Question

Write down in parametric form the coordinates of any point on the line through $$(2,-1)$$ in the direction $${i}+3j$$. Use these to find the point where this line intersects the line $$5y-6x=1$$.

Answer

**step1** Understanding the given information for the first line

We are given a starting point for the first line, which is $$(2, -1)$$. This means the x-coordinate is 2 and the y-coordinate is -1.
We are also given the direction of the line, which is described as $${i}+3j$$. This tells us that for every 1 unit the line moves in the x-direction, it moves 3 units in the y-direction. We can think of this direction as a change of $$(+1, +3)$$.

**step2** Defining parametric equations for the first line

To describe any point on this line, we can use a changing quantity, often called a parameter, let's represent it by 't'. This parameter 't' helps us determine how far we've moved from our starting point along the given direction.
If we start at $$(2, -1)$$ and move 't' times the direction $$(1, 3)$$, then the x-coordinate of any point on the line will be its starting x-coordinate plus 't' times the x-change in direction: $$x = 2 + t \times 1$$.
Similarly, the y-coordinate will be its starting y-coordinate plus 't' times the y-change in direction: $$y = -1 + t \times 3$$.

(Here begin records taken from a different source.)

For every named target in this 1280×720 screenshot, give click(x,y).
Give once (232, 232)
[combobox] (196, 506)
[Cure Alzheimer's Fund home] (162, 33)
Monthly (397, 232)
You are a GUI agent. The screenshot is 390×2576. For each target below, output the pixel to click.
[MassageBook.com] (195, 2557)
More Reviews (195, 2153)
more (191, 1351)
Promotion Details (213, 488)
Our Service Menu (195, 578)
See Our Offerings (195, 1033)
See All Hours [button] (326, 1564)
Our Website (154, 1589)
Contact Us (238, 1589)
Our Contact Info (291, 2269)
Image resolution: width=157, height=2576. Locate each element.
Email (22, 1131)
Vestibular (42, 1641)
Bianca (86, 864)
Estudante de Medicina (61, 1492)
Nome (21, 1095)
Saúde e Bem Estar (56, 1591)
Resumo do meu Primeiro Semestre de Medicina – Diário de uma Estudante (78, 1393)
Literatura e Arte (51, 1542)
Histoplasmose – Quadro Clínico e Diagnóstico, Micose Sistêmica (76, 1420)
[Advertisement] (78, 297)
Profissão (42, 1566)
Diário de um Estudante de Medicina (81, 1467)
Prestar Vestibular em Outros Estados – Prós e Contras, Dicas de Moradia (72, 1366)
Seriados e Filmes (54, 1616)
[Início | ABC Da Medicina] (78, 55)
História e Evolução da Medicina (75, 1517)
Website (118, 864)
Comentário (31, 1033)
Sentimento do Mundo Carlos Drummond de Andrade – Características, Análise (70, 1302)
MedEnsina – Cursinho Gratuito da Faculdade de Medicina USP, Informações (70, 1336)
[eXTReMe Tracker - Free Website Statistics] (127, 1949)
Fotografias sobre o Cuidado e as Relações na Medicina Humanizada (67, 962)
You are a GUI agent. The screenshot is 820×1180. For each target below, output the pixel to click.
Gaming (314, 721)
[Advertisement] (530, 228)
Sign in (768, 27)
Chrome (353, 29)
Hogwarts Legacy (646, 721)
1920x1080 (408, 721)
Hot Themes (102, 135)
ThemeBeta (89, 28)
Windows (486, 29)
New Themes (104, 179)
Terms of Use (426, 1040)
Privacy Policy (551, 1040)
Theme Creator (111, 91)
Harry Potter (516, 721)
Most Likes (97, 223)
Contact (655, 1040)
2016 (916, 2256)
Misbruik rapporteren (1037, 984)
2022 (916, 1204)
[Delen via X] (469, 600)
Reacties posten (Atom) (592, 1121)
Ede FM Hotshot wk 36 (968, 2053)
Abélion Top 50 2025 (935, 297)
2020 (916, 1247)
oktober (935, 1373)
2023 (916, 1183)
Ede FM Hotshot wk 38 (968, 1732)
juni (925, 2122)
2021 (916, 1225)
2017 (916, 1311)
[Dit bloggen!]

**step3** Writing the parametric form for the first line

So, the expressions for any point $$(x, y)$$ on the first line, in terms of the parameter 't', are:
$$x = 2 + t$$
$$y = -1 + 3t$$

**step4** Understanding the second line

We are given the equation of a second line: $$5y-6x=1$$. This equation describes all the points that lie on this second line.

**step5** Finding the common point of intersection

The intersection point is a specific point that lies on both lines. This means that the x and y coordinates of the intersection point must satisfy both the expressions for the first line (from step 3) and the equation of the second line.
We can find this common point by substituting the expressions for x and y from our first line into the equation of the second line. This will help us find the specific value of 't' that corresponds to the intersection point.

**step6** Substituting and preparing to solve for 't'

Substitute $$x = 2 + t$$ and $$y = -1 + 3t$$ into the equation $$5y - 6x = 1$$:
$$5 \times (-1 + 3t) - 6 \times (2 + t) = 1$$
Now, we distribute the numbers outside the parentheses to the terms inside them:
$$5 \times (-1) + 5 \times (3t) - 6 \times 2 - 6 \times t = 1$$
This simplifies to:
$$-5 + 15t - 12 - 6t = 1$$

**step7** Combining like terms

Next, we group the constant numbers together and the 't' terms together:
$$(15t - 6t) + (-5 - 12) = 1$$
Performing the calculations:
$$9t - 17 = 1$$

**step8** Isolating the 't' term

To find the value of 't', we want to get the term with 't' by itself on one side of the equation. We can do this by adding 17 to both sides of the equation:
$$9t - 17 + 17 = 1 + 17$$
$$9t = 18$$

**step9** Solving for 't'

Finally, to find the exact value of 't', we divide both sides of the equation by 9:
$$9t \div 9 = 18 \div 9$$
$$t = 2$$

**step10** Finding the coordinates of the intersection point

Now that we have the value of 't' (which is 2) at the intersection point, we can substitute this value back into our parametric expressions for x and y that we found in step 3.
For the x-coordinate: $$x = 2 + t = 2 + 2 = 4$$
For the y-coordinate: $$y = -1 + 3t = -1 + 3 \times 2 = -1 + 6 = 5$$

**step11** Stating the final intersection point

Therefore, the point where the two lines intersect is $$(4, 5)$$.